Spokespeople for the app and Andreessen Horowitz did not respond to requests for comment on the mix-up.

What's next for Clubhouse Media

Creator houses aren't a new concept, as The New York Times reported last January, though it appears as if a new generation is popping up rapidly in tandem with the rise of TikTok.

Still, Clubhouse Media will have to work to persuade investors that backing influencers is a viable business.

For the fiscal years ended Dec. 31, 2020, and Dec. 31, 2019, the company reported net losses of $2,565,409 and $74,764, respectively, and negative cash flow from operating activities of $1,955,239 and $30,488, respectively.

"There is substantial doubt regarding the ability of Clubhouse Media to continue as going concerns as a result of their historical recurring losses and negative cash flows from operations as well as their dependence on private equity and financings," the company said in a March 15 10-K filing. The company expects to continue to report losses and negative cash flow for the foreseeable future, it added.

Young said earlier this month that the company will spend this next year focusing on building a more robust and diverse revenue model. That could mean acquiring companies anywhere from the social media space to software companies, such as digital agencies that run brand deals, or software platforms that would allow for influencers to create additional revenue. 

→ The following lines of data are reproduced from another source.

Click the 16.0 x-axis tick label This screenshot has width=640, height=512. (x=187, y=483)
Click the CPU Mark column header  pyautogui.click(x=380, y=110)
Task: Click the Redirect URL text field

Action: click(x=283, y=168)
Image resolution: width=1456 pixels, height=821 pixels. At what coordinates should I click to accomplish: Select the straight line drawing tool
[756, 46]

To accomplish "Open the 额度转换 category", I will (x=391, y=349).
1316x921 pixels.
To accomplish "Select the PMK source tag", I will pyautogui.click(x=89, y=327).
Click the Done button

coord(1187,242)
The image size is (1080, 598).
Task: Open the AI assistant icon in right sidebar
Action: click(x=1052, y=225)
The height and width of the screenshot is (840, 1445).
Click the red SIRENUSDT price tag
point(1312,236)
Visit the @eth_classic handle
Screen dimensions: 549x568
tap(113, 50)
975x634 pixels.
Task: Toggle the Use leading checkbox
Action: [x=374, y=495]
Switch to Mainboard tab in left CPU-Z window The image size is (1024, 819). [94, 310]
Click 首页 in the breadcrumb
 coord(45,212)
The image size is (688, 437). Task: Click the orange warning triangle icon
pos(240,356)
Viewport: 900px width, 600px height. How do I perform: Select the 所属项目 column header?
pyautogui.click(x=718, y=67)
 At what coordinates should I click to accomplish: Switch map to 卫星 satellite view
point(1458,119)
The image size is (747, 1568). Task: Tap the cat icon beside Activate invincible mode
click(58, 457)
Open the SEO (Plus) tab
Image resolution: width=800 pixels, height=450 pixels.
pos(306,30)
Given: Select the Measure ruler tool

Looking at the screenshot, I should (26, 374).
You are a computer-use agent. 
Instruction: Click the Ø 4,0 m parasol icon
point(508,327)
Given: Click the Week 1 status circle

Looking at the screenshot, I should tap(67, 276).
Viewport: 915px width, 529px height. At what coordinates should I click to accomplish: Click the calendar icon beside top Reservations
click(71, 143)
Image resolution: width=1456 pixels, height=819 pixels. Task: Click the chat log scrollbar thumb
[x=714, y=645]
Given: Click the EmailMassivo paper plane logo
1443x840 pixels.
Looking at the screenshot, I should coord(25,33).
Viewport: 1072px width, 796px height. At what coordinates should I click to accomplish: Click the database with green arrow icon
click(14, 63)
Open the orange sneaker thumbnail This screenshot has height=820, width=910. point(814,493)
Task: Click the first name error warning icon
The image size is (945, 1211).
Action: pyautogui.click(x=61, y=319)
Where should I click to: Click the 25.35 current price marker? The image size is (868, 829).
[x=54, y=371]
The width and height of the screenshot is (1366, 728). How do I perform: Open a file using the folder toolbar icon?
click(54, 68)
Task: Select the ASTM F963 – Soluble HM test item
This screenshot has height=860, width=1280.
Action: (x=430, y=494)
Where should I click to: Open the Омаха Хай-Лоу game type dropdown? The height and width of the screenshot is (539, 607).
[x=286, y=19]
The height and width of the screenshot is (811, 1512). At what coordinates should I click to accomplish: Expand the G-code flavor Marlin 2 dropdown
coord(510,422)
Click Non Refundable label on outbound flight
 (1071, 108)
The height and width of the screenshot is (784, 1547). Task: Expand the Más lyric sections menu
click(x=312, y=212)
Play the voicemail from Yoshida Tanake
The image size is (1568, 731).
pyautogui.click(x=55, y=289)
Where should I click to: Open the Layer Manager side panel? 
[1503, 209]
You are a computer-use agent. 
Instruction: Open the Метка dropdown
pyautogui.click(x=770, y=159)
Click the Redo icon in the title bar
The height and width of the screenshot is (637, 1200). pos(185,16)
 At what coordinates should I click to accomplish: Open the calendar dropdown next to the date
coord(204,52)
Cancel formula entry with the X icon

Most recently, Clubhouse Media acquired "The Tinder Blog," a popular meme page with 4.2 million Instagram followers, for an undisclosed amount. In a press release announcing the deal, the company said aggregator accounts such as the blog "make for highly sustainable and scalable businesses that complement our mission and portfolio."

Clubhouse Media may also begin expanding its reach of content houses, saying in a filing this month that it intends to add two to four houses each year. Young said the company is currently looking at Miami; Austin, Texas; Scottsdale, Arizona; and Nashville, Tennessee, though nothing's set in stone. It could also venture internationally to Dubai and Bali. The company now operates five houses total, in California, Las Vegas and Europe, with a variety of residents.

Ultimately, Young said, he wants to move past the confusion and establish Clubhouse Media as its own, successful company. 

"It's important to know that we're a business that's been in operation, we've been up and running for a year now and we have great aspirations and I think a platform to really be one of the few companies that's publicly traded that invests in a diverse portfolio in the social media space," he said.